On May 25, Quebec Premier François Legault said the government's objective is to turn the entire province into an orange zone by June 7, including Montreal and Laval.

Montreal is currently one of five COVID-19 red zones in Quebec — and while terrasse dining was previously prohibited in red zones, the province has changed its rules, with some conditions.

Restaurants and bars

Indoor dining is currently prohibited in Montreal, with delivery, takeout and drive-thru orders permitted.

Terrasses are open with a maximum of two people from different addresses at the same table. They can be accompanied by their children under 18 years old.

Residents of the same household can sit together at the same table outdoors.

Alcohol consumption on terrasses is not currently permitted without buying food.

Bar terrasses are scheduled to open as of June 11.

Private gatherings

Indoor gatherings are currently prohibited in Montreal for residents of different addresses, except for an informal caregiver, a support person, planned work, or in the case of a person living alone, who can receive one visitor or their children.

A person who lives alone with their children can join one other household, so long as both groups don't see anyone else.

§ Records:

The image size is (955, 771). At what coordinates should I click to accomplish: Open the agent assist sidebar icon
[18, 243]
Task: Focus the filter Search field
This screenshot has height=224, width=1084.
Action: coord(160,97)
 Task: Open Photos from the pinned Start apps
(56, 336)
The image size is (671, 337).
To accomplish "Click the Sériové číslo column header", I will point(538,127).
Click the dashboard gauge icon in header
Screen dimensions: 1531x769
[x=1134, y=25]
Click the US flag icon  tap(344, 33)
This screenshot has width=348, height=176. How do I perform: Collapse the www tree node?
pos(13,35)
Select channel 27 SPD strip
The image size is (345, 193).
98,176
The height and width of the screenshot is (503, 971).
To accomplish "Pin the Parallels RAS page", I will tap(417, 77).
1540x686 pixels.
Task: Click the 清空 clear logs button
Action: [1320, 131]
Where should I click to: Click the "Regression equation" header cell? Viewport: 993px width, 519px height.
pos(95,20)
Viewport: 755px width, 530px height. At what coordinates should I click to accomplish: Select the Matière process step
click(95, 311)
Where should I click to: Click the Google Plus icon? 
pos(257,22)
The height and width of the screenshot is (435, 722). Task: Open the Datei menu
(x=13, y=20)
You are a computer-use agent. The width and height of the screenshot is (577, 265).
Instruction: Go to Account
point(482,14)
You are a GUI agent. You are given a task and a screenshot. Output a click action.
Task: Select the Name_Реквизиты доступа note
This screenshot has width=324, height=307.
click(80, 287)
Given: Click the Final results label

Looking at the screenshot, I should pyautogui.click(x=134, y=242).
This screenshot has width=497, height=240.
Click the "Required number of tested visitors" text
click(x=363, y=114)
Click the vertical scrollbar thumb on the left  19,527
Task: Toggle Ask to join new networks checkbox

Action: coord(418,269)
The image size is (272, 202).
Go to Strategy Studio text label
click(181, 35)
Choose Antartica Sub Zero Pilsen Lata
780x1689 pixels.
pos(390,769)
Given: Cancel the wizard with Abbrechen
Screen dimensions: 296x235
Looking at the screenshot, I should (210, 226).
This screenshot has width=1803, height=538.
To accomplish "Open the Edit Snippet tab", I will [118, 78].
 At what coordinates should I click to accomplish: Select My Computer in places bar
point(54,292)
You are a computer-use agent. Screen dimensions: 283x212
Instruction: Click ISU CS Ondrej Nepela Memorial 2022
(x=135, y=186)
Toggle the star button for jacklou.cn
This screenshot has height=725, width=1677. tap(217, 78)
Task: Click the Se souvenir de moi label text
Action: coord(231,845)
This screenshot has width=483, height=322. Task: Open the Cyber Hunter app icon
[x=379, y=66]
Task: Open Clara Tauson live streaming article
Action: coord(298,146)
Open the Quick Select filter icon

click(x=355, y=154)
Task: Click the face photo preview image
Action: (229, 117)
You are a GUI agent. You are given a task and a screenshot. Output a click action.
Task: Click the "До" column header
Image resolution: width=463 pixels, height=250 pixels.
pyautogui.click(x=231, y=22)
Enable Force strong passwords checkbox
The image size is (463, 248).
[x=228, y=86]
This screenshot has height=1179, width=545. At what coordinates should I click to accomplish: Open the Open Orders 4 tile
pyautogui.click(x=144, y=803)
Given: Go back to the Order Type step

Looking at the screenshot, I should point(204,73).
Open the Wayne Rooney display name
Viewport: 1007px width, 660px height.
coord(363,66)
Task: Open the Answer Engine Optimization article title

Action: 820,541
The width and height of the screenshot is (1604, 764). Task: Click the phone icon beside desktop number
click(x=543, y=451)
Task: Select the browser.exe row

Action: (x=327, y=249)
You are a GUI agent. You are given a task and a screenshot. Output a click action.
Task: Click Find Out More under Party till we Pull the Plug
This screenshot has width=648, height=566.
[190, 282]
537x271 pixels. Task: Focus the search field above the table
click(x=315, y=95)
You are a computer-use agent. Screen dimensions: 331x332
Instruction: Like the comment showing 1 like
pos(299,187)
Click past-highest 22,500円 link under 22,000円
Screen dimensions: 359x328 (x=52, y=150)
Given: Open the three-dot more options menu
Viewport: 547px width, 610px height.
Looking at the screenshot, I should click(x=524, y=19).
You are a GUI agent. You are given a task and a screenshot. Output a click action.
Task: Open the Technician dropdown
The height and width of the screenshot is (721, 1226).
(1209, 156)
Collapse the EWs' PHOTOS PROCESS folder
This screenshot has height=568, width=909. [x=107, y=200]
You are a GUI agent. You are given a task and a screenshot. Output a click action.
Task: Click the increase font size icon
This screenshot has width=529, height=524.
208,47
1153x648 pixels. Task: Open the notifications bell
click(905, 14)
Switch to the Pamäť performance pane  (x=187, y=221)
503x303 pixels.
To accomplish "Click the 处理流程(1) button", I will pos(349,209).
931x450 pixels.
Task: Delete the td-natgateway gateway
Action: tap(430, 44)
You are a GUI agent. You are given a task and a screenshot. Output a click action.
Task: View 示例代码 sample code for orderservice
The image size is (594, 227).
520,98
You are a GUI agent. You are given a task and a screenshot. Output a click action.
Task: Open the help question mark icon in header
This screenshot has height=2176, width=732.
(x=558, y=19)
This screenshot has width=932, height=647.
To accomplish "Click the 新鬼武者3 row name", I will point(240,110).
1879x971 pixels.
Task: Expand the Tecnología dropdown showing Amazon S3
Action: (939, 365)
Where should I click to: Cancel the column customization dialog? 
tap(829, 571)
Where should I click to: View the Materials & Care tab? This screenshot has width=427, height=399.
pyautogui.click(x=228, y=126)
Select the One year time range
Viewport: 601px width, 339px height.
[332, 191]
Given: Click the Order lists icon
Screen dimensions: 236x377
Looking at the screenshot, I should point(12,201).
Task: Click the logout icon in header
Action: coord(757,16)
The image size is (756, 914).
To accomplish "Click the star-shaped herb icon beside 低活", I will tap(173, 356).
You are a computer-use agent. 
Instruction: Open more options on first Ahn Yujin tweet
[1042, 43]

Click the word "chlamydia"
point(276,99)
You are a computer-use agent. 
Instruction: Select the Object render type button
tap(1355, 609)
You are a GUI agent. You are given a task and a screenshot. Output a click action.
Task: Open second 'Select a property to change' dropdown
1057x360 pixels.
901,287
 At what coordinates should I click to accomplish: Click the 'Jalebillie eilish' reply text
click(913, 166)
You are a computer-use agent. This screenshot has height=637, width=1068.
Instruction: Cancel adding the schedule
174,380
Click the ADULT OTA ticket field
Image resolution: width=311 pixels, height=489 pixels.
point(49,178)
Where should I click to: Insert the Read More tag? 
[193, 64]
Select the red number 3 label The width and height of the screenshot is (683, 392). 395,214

§ Instructions:
**a.** Could you copy the text on Montreal's COVID-19 rules word for word, everything from "Terrasses are open" down to "without buying food."?
**b.** What does the text on Montreal's COVID-19 rules say in answer to each of these?
(i) By what date does the government aim to turn the entire province into an orange zone?
(ii) How many COVID-19 red zones are there in Quebec?
(iii) As of what date are bar terrasses scheduled to open?
**c.** Do these statements agree with the text on Montreal's COVID-19 rules? Answer yes or no for each, and quote the words that decide it.
(i) Indoor dining is currently allowed in Montreal.
(ii) Residents of the same household can sit together at one outdoor table.
(iii) Alcohol can be consumed on terrasses without buying food.

§ Answers by item:
**a.**
Terrasses are open with a maximum of two people from different addresses at the same table. They can be accompanied by their children under 18 years old.

Residents of the same household can sit together at the same table outdoors.

Alcohol consumption on terrasses is not currently permitted without buying food.

**b.**
(i) June 7
(ii) Five
(iii) June 11

**c.**
(i) No: "Indoor dining is currently prohibited in Montreal"
(ii) Yes: "Residents of the same household can sit together at the same table outdoors."
(iii) No: "Alcohol consumption on terrasses is not currently permitted without buying food."